Only months after the bombing of Pearl Harbor, 463 barracks were built in a remote area in Wyoming to house more than 11,000 Americans of Japanese ancestry considered to be the enemy. After the war, these same buildings were used as shelter for homesteaders who bought these buildings for a dollar apiece. MOVING WALLS brings together two tales of struggle and resilience: the confinement of a people based simply on race and the settling of the American West by modern pioneers who chose to build new lives on the frontier.

Moving Walls

Moving Walls: The Barracks of America’s Concentration Camps

A new book and documentary chronicling what became of the barracks built to house 11,000 Japanese Americans at the Heart Mountain concentration camp, one of 10 camps built to incarcerate more than 120,000 Americans of Japanese ancestry, two-thirds of them American citizens, during World War II.

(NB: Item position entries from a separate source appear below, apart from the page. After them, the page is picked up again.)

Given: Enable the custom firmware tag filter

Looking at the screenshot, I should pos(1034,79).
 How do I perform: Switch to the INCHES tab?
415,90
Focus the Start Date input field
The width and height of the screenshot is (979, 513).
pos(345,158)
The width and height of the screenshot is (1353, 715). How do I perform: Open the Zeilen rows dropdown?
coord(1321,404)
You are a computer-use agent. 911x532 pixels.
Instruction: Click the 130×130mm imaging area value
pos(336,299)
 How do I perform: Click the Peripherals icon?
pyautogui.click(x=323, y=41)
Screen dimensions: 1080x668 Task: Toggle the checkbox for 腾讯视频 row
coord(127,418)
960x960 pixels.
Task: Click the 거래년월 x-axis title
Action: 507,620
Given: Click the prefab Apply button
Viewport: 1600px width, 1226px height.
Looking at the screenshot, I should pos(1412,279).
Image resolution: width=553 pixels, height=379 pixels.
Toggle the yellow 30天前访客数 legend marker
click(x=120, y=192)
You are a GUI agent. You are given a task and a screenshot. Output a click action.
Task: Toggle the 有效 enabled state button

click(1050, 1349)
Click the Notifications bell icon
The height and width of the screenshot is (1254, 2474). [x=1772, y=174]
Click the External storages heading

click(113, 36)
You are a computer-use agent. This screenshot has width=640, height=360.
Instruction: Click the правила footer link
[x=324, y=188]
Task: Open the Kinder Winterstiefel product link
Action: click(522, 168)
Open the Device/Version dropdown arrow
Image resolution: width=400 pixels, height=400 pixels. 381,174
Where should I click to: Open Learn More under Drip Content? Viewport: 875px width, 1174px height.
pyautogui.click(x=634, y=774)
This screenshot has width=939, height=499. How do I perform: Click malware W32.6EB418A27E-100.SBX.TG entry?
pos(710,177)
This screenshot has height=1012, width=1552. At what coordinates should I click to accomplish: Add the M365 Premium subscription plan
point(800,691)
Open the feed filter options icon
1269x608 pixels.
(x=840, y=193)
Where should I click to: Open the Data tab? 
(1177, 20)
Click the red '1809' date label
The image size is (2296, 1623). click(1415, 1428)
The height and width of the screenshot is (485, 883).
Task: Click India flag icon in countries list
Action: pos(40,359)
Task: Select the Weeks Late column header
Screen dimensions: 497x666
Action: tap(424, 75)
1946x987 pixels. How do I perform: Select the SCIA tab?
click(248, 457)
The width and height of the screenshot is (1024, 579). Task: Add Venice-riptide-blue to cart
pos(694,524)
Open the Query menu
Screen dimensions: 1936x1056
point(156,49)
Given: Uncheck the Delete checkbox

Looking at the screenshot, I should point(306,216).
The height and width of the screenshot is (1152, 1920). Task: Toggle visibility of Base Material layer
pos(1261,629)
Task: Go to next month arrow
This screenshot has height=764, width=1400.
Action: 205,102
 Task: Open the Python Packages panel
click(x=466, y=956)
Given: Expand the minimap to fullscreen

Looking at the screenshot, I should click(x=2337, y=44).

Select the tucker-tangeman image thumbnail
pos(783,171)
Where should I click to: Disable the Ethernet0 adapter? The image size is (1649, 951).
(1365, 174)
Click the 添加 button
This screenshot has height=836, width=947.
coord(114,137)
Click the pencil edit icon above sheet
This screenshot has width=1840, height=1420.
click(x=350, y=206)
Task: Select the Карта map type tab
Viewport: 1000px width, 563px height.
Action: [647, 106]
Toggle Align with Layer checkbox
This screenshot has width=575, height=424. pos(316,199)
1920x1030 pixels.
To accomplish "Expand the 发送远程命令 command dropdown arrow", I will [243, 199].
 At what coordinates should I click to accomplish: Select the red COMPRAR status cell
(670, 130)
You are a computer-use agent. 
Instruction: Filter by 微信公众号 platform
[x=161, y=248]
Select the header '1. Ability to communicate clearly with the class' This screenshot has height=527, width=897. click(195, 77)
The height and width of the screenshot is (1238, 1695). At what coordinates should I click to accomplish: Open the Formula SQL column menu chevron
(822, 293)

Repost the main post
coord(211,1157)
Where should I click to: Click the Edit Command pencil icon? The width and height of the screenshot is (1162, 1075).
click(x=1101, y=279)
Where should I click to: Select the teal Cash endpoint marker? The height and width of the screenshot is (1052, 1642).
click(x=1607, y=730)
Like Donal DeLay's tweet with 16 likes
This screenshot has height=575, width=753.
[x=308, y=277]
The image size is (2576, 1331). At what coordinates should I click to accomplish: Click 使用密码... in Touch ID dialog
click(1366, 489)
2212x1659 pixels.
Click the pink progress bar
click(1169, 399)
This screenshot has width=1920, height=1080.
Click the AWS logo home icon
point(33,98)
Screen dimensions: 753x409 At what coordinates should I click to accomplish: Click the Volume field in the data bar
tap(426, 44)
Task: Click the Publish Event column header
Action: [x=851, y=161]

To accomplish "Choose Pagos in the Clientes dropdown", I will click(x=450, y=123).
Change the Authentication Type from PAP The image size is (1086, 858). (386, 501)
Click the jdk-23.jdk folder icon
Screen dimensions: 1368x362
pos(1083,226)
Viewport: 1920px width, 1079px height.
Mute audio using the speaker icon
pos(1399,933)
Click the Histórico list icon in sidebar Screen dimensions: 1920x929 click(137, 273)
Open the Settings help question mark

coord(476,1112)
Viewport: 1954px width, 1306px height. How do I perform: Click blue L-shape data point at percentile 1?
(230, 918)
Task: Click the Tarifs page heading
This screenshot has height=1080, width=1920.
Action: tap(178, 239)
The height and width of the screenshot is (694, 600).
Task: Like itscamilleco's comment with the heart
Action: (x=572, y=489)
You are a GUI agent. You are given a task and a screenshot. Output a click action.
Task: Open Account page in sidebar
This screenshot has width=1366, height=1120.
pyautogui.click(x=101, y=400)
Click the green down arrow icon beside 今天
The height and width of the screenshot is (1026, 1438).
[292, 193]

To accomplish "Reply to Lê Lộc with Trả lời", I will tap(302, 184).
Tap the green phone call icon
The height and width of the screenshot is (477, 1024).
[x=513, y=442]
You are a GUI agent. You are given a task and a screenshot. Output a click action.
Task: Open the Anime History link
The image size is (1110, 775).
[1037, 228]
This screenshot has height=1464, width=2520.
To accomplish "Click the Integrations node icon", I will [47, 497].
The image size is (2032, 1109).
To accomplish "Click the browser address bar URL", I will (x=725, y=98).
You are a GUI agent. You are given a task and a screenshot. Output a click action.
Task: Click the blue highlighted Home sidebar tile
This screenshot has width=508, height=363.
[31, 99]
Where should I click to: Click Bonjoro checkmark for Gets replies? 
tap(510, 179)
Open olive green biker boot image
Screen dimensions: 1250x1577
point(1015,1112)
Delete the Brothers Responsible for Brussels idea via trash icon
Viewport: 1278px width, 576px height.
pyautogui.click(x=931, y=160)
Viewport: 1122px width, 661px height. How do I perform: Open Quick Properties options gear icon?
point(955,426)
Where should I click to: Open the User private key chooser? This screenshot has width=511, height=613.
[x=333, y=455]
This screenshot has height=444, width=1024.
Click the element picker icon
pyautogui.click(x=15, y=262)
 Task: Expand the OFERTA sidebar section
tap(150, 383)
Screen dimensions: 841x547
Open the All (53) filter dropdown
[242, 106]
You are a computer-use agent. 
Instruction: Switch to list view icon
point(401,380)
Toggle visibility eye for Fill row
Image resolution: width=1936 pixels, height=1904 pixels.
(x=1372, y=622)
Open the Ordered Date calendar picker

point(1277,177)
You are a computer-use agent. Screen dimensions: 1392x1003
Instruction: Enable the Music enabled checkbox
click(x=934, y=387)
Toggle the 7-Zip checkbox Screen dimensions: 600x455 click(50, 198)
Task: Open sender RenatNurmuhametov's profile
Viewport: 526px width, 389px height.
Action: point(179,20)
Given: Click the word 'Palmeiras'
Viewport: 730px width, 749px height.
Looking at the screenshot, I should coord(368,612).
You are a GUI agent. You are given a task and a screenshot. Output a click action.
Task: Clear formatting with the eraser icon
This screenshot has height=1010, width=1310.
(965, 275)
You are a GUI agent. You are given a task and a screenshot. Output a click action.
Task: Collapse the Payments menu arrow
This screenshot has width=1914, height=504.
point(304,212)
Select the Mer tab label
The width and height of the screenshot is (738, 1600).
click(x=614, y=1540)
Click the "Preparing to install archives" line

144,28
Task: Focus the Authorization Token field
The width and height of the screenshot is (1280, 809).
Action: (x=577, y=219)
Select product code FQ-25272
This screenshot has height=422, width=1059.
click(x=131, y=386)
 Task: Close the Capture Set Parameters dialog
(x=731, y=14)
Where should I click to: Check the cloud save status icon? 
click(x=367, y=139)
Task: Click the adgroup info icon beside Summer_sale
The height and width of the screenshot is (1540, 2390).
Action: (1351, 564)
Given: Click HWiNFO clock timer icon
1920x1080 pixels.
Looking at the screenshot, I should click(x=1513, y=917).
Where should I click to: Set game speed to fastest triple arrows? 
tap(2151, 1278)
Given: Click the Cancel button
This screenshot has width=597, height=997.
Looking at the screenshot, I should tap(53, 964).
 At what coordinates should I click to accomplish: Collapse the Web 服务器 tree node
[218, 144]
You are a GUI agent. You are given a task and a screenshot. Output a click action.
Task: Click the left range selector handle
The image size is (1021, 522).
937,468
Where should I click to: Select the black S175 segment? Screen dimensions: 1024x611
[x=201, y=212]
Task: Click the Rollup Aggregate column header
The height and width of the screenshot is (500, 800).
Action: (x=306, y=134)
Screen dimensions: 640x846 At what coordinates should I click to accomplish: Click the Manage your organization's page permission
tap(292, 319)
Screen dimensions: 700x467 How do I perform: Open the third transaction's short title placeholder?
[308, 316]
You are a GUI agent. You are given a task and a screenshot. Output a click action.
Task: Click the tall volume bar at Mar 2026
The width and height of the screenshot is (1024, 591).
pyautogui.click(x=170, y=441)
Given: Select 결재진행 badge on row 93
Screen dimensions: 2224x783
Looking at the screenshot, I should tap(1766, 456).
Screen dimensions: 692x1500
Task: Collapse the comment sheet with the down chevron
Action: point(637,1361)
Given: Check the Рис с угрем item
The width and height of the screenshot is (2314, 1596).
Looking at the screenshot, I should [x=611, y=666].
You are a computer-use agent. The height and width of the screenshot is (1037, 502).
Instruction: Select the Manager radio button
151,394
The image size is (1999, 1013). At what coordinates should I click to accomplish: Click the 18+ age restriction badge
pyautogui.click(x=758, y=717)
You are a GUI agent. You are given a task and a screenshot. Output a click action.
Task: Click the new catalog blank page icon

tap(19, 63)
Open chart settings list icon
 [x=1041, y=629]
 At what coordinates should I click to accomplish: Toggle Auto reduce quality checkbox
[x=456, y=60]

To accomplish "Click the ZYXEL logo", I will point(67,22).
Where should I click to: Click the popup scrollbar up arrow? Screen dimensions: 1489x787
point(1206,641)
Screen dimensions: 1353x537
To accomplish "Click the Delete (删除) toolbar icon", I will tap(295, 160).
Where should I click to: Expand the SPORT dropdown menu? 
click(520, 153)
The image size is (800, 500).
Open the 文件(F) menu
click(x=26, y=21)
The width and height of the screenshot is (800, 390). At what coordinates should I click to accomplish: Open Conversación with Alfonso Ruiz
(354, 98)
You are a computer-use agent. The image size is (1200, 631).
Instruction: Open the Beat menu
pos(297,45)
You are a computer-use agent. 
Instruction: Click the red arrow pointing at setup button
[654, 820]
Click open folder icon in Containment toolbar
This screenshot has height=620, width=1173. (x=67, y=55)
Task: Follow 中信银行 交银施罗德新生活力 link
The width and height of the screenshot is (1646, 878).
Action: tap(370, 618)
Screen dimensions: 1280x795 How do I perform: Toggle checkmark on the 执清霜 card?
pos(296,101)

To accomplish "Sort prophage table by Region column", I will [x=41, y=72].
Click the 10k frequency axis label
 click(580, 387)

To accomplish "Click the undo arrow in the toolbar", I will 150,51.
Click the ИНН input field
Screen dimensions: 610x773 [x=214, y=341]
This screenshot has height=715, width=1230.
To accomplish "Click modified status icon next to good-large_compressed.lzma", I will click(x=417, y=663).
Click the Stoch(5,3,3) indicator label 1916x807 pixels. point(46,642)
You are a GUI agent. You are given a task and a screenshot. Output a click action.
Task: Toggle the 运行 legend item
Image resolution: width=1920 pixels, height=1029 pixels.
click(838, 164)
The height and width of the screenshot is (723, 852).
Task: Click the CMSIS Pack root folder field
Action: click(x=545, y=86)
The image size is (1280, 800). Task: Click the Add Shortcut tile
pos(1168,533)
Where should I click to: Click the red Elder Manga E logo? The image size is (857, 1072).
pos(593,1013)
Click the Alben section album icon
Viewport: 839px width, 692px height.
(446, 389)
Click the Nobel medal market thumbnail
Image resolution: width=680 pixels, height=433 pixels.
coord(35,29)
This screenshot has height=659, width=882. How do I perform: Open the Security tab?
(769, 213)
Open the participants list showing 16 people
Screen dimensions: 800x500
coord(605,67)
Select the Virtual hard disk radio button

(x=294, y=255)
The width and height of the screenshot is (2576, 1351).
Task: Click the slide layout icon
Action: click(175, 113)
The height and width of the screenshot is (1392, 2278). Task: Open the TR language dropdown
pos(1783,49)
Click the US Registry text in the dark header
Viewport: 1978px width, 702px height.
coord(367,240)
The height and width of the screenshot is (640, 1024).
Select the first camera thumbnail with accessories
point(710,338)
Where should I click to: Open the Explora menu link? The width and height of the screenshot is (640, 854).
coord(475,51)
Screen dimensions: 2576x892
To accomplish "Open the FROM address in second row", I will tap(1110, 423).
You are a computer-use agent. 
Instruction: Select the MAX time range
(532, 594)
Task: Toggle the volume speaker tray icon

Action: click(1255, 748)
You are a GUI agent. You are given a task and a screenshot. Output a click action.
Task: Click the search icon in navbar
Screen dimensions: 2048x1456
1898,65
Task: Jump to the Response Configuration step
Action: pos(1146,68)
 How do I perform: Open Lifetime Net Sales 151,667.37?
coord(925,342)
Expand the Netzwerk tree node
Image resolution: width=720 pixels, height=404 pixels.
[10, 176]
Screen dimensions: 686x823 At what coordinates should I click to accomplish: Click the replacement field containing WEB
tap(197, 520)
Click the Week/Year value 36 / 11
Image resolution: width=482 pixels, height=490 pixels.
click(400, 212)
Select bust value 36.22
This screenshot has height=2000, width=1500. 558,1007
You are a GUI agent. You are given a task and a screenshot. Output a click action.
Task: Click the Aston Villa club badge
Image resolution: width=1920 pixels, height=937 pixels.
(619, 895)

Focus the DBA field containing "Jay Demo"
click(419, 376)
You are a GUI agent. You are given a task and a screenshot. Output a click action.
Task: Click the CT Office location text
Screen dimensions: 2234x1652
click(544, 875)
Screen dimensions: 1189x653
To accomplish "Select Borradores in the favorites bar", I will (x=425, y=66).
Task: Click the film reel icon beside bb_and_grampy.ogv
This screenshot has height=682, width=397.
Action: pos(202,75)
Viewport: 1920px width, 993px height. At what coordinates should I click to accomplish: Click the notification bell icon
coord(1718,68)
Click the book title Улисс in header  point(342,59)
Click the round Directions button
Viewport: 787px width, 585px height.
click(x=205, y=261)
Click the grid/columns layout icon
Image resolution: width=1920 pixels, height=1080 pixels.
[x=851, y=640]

This eloquent reminder of a dark, dark time in American history—the incarceration of innocent Japanese Americans during WWII—has a welcome and unexpected ending. So many of the incarceration buildings have a new life as homes, sheds, and workshops to become part of the postwar American dream. It is a tribute to the power of lessons learned.

Tom Brokaw

I was 10 years old when my family was forcibly removed from our home in California, and ended up at this windy, dusty, and barren place called Heart Mountain. Having returned to Heart Mountain many times, I have seen how some of the barracks have become livable homes and other structures, and their transformation is fascinatingly documented here. The barracks will always serve as a reminder of a time when our precious Constitutional rights were denied. We must be vigilant in our efforts to ensure freedom and liberty for all, regardless of race, religion or national origin.

Norman Y. Mineta, former U.S. Secretary of Transportation

This book tells the heartfelt story of the all-too-relevant tragedy when American citizens were imprisoned behind barbed wire without charge or trial based solely on their ancestry. As one of those prisoners, I remember well the makeshift barrack I shared with my family with dust flying through the gaping cracks in the walls. When I visited Heart Mountain, the camp that was the setting for our Broadway musical, Allegiance, I was surprised to see how many of the ramshackle barracks remained in this remote area of Wyoming. With stunning photographs, Moving Walls provides an up-to-date telling of the mass incarceration through the diverse eyes of Americans—then and now—who have been forever changed by it.